You got into this because you loved building things. With your own hands, your own mind, your own code. There was a craftsman feel to it — wrestling a hard problem to the ground, the satisfaction of elegant code, the identity that came with being the person who could figure it out. That identity took years to build. And here's the part that stings: being technically savvy didn't protect you from this one. If anything, it meant you understood exactly what was happening — and couldn't stop it. In the last few months, quietly and quickly, the ground shifted. You're still here. You're still valuable. But something about how you relate to the work has changed — and nobody's really talking about it.

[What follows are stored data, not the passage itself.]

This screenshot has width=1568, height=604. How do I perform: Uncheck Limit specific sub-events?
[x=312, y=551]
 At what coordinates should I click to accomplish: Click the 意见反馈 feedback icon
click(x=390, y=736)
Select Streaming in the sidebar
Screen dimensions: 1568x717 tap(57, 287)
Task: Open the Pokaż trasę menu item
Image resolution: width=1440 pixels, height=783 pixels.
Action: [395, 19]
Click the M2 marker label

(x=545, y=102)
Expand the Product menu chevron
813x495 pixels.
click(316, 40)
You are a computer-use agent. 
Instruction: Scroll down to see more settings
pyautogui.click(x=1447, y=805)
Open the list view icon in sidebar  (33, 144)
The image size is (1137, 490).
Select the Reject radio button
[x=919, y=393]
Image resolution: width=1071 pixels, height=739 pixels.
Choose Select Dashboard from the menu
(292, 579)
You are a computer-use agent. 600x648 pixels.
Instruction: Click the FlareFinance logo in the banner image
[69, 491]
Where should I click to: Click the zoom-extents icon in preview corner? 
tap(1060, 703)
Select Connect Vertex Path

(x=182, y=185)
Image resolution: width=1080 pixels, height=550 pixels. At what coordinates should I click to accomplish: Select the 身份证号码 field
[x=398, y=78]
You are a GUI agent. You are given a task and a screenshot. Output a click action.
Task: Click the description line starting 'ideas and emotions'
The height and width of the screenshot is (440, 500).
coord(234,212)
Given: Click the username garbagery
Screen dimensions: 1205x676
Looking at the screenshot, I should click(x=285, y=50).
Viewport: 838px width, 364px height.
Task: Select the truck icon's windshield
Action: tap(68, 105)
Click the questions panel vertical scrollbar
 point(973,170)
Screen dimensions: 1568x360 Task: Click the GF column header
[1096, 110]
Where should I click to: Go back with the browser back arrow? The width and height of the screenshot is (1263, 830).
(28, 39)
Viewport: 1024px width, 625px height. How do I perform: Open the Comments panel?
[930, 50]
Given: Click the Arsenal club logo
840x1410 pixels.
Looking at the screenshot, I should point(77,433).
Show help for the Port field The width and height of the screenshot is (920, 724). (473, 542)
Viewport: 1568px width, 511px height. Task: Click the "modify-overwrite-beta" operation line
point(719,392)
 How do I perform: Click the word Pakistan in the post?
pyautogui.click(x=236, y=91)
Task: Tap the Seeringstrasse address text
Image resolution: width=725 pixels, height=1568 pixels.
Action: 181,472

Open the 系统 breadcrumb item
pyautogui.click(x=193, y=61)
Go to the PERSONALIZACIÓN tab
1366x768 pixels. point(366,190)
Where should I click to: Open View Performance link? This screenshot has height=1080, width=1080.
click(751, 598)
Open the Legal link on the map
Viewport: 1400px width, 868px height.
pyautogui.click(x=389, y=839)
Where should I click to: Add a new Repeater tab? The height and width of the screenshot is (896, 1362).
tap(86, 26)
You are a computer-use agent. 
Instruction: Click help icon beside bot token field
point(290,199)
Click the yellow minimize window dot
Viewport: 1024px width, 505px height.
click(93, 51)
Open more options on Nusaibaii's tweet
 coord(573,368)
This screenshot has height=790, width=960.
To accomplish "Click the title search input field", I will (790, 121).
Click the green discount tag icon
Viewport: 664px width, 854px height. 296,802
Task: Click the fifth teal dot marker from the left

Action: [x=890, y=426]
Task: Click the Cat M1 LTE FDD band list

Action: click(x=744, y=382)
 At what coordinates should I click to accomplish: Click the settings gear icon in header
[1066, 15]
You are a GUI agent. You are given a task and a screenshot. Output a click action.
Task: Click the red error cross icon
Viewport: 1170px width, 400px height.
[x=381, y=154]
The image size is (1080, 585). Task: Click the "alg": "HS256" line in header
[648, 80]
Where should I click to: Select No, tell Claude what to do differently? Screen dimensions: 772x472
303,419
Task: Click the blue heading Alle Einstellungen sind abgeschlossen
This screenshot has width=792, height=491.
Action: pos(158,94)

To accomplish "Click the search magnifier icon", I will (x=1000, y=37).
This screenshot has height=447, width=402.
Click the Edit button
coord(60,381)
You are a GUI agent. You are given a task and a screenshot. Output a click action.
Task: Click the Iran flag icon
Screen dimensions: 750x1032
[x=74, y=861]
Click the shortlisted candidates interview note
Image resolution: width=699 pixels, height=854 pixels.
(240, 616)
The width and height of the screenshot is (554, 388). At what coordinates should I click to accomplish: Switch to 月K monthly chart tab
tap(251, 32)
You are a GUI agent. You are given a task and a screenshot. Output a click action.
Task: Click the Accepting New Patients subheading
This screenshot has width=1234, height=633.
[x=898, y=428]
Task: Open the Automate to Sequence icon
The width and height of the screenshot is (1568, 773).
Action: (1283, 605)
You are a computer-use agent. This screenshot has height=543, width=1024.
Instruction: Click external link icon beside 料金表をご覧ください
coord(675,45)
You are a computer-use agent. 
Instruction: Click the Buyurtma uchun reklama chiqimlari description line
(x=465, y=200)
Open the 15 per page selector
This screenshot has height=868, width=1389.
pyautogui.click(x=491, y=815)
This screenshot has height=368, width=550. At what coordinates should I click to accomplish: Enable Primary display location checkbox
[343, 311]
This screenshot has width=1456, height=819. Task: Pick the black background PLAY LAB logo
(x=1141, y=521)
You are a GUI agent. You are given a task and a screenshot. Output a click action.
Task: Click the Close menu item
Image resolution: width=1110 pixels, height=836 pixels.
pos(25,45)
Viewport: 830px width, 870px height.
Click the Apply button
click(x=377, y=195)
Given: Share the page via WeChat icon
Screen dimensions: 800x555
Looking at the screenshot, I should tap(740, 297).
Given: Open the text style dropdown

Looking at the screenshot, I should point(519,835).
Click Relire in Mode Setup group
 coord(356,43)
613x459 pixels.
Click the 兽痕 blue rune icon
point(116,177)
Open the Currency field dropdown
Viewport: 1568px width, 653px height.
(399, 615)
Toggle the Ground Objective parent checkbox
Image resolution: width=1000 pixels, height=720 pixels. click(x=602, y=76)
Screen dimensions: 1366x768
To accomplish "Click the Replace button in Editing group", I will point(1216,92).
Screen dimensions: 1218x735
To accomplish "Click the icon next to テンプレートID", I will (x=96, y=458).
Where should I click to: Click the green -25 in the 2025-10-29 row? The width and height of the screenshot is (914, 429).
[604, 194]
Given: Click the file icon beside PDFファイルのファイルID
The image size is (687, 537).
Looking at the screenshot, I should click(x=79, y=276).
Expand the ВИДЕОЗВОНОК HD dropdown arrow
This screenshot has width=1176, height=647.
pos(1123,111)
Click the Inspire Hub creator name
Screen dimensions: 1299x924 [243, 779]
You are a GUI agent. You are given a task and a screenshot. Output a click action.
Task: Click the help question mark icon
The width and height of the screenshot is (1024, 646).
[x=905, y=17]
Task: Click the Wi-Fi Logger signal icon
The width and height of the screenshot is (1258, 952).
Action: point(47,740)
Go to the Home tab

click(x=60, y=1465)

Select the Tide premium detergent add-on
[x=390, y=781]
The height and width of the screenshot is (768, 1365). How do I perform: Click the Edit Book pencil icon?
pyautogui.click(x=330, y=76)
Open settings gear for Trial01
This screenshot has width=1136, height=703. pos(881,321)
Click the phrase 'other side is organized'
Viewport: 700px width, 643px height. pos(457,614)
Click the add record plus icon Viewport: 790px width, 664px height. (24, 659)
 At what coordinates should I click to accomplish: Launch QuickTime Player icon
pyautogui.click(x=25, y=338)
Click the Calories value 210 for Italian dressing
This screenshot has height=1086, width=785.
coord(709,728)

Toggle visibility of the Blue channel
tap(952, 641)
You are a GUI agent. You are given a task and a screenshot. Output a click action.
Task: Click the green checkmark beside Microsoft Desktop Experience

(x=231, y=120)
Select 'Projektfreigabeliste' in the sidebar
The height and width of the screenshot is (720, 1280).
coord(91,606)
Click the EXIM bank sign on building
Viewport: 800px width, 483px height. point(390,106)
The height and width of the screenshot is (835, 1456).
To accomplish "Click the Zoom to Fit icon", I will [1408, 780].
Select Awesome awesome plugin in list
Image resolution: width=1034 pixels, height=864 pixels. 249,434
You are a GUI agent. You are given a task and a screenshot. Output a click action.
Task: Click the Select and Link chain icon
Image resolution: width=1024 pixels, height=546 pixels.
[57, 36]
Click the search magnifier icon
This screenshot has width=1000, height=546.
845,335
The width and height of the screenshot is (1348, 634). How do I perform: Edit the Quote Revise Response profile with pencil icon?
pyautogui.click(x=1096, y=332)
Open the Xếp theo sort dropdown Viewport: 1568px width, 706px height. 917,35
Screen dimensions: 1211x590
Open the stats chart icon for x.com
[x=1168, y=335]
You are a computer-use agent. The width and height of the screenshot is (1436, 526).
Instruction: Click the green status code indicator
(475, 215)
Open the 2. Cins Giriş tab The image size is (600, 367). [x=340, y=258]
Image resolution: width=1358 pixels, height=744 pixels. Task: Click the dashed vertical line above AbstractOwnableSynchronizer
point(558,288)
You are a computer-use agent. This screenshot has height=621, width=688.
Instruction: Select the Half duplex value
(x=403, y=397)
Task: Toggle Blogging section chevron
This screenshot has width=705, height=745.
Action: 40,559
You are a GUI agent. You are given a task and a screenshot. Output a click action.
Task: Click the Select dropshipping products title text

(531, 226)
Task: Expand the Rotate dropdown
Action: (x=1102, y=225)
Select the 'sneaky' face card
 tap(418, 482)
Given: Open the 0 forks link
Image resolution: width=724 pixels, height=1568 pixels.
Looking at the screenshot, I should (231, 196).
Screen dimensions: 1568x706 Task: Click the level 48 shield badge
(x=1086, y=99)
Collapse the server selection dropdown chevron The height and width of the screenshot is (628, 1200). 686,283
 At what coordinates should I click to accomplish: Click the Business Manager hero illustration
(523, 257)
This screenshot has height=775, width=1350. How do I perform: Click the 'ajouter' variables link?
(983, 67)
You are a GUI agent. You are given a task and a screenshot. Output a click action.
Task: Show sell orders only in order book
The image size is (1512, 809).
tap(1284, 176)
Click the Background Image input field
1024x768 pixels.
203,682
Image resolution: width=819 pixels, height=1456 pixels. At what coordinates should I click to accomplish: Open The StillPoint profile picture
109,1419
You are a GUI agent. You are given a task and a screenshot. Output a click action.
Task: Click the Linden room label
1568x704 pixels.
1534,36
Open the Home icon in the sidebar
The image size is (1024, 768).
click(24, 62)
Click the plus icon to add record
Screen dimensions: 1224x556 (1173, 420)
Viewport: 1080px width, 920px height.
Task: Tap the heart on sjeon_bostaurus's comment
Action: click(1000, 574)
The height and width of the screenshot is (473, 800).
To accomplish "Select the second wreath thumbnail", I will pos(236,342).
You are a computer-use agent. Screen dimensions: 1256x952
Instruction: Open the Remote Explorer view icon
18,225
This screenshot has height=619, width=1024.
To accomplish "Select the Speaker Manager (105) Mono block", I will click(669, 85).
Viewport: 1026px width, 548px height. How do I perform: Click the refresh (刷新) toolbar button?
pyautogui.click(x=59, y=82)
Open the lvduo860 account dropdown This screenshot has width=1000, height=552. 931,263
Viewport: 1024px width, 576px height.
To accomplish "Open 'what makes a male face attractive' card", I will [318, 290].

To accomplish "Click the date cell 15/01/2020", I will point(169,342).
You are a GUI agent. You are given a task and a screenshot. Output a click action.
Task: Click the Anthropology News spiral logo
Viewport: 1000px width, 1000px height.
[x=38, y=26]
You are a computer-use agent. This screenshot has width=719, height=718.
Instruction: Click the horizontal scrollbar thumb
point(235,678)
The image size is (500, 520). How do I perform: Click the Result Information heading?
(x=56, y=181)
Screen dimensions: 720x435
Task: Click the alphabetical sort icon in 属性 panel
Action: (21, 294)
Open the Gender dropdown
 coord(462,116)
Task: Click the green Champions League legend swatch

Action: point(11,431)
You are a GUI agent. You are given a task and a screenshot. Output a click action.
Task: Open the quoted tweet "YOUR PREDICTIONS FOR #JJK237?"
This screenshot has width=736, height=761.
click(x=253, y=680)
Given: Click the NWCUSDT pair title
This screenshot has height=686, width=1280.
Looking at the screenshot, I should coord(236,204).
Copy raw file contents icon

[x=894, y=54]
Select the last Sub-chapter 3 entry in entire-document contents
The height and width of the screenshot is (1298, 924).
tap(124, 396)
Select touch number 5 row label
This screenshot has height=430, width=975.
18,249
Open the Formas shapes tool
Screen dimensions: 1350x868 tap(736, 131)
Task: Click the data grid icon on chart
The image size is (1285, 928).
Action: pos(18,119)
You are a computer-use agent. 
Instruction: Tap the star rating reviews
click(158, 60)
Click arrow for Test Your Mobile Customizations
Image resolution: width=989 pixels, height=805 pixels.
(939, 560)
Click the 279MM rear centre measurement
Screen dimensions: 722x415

This session names what's actually happening — because naming it is the first step to working through it. Some in the room are energized by the shift. Others are grieving it. Most are somewhere in between and haven't had a safe place to say so. Through honest conversation with the people around you, you'll start to separate what's actually changing from what's staying true about who you are — and leave with a clearer sense of where your value lives in a world where AI writes the first draft.
Technical leaders and developers are under more pressure than ever — tighter deadlines, shifting priorities, and now an AI landscape that's moving faster than anyone can fully keep up with. When the pressure is constant, even sharp, experienced people start reacting instead of leading. That's where Hunter comes in.
As a former developer and Fortune 500 consultant turned performance coach, Hunter works with technical leaders and developers who are done running on fumes. For 15+ years he's helped analytically-minded professionals stay clear-headed under pressure, lead with steadiness instead of adrenaline, and actually get more done — without the grind that burns people out.
When not traveling the states or the rest of the world, Hunter enjoys mountain biking, snowboarding, and practicing tai chi—often in unexpected places.